Why was this stupid? Well, for starters because it was the same price as two days in El Salvador eating, sleeping, and even drinking were I so inclined. Secondly, I would be missing out on eastern El Salvador, which is supposed to be pretty. Thirdly, had I thought about it with more clarity, I could have easily discovered that I could catch these same busses at more reasonable hours further east in El Salvador. So I could have gone to Alegria and caught, say, the cheap-o 5 AM bus from nearby San Miguel at about 8 or 9 AM. If I could rewind time, this is what I would have done, and I hope somebody somewhere reads this and is able to do it the smart way as a result. I should also mention that contrary to the supposed CA-4 agreement between Nicaragua, Honduras, El Salvador, and Guatemala, I had to pay a $3 fee at the border (in spite of discussing/debating with customs officials and demanding proof) of Honduras and an $8 fee at the Nicaraguan border. The CA-4 is supposed to allow free travel across all those borders so I was miffed but, luckily, I had just enough money on me to cover it.

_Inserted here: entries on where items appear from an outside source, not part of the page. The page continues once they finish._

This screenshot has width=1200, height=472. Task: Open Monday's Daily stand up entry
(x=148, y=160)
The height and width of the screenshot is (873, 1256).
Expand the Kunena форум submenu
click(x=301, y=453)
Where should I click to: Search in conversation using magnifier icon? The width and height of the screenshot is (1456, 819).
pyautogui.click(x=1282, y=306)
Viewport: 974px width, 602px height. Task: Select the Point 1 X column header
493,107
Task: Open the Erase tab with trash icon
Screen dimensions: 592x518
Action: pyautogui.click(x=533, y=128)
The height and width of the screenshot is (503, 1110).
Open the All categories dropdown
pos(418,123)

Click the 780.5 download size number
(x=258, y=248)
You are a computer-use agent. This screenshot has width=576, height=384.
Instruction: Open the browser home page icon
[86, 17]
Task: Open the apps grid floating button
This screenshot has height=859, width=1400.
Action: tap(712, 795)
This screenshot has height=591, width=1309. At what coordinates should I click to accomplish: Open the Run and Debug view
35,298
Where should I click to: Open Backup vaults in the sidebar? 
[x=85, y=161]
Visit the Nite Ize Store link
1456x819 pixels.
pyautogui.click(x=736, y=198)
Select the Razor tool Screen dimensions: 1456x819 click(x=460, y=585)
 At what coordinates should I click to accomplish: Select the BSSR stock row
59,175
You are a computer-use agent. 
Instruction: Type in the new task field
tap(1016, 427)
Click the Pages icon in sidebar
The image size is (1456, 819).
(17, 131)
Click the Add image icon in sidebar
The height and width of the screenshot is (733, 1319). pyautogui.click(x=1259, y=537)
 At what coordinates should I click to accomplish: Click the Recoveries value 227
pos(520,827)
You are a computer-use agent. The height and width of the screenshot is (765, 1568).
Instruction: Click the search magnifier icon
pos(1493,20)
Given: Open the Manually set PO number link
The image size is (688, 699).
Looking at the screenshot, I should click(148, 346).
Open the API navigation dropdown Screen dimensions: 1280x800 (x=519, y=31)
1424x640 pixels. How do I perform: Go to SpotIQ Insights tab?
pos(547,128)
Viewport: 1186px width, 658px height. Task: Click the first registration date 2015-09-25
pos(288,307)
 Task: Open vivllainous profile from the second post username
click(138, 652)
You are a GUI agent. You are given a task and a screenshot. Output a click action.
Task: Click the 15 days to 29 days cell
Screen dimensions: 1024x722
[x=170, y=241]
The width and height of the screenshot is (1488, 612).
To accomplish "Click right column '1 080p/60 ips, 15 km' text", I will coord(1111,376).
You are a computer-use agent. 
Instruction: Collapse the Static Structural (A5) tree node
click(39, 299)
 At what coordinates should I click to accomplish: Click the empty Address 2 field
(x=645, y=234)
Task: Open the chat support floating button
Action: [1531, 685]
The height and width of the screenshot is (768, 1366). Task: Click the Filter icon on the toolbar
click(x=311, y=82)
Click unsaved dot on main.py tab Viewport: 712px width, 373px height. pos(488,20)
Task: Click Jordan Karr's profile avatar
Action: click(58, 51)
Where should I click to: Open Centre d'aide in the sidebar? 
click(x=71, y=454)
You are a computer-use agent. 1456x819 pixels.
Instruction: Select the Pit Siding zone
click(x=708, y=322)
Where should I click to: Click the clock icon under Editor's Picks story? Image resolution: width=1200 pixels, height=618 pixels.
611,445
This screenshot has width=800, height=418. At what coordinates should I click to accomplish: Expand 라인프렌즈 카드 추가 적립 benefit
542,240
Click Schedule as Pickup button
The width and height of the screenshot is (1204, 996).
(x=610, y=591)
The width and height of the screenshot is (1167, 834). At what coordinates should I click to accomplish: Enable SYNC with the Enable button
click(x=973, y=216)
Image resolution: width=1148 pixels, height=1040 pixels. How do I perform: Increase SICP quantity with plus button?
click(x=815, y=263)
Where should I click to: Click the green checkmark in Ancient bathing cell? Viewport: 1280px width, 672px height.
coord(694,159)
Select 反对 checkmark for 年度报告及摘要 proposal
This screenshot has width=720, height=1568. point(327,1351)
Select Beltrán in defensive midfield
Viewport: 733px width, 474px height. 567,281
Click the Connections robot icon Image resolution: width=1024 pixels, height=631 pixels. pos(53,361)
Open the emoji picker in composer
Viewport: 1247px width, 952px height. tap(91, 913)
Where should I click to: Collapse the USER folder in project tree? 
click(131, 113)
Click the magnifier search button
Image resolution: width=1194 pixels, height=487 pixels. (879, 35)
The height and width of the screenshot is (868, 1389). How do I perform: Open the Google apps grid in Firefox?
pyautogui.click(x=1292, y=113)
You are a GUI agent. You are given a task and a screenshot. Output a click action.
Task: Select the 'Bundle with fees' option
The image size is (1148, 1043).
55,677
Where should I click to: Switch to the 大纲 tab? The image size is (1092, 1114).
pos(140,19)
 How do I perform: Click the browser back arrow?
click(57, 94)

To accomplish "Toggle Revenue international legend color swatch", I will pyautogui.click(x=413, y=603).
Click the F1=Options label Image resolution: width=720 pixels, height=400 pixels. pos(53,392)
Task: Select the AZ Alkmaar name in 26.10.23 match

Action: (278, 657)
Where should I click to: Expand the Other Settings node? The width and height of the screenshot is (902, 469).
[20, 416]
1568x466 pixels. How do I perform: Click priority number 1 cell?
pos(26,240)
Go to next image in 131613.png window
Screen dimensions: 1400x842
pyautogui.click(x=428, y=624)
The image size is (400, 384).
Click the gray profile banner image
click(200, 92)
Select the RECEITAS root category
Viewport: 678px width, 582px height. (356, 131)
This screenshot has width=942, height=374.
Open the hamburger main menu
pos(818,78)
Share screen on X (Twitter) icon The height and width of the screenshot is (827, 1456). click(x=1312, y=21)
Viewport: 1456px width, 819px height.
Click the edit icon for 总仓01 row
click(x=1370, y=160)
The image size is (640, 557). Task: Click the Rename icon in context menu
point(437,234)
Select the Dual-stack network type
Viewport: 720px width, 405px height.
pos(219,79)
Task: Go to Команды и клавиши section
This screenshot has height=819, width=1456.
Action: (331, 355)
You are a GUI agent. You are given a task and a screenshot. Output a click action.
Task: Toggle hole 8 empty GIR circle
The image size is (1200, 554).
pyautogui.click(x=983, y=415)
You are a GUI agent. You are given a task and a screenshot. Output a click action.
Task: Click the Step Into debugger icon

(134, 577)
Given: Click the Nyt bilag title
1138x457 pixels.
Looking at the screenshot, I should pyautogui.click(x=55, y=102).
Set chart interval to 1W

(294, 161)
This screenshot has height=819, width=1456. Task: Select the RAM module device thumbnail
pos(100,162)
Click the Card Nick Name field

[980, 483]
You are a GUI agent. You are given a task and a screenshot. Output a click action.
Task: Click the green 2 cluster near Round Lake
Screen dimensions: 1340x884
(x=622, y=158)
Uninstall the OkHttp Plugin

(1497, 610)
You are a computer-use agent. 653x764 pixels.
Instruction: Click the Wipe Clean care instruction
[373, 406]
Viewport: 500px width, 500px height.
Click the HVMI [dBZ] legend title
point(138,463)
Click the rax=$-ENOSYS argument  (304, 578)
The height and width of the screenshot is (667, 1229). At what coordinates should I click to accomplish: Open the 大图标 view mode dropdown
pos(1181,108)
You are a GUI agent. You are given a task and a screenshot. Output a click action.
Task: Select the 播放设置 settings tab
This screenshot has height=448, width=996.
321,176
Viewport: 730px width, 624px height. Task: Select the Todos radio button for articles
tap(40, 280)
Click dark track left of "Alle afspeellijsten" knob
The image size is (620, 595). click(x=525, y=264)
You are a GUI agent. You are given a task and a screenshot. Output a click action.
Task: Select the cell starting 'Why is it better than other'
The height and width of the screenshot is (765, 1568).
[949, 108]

The bus, which didn’t leave until after 1 PM incidentally, did get me to Leon, Nicaragua at 10:45 that night. I hate arriving anywhere at night. It’s hard to get your bearings, it’s definitely less safe to be walking around with everything you own on your back, some hostel receptions are closed, and so on. I got a taxi from the gas station where I was dropped off into town for $1 and he took me to Big foot, which was boarded up for the night but a few knocks got someone to the door to tell me they were full. Via via across the street was in full party mode, and I didn’t even want to attempt to navigate my backpacks through that crowd. Which left me standing on the street with nowhere to stay at 11 PM. There was a hostel a block over that I walked through the shadows to get to, and that was not a pleasant experience. It too was boarded up and there was no answer. My same taxi driver drove by me on the street and stopped because he thought he’d given me incorrect change. He then drove me, free, to another hostel (he should’ve waited in the first place but this made up for it) called La Clinica which was not exactly a nice spot but it was cheap enough and I just wanted somewhere for the night at this point. I checked in, went to grab a beer, then came back and crashed. My exploration of Nicaragua would start tomorrow.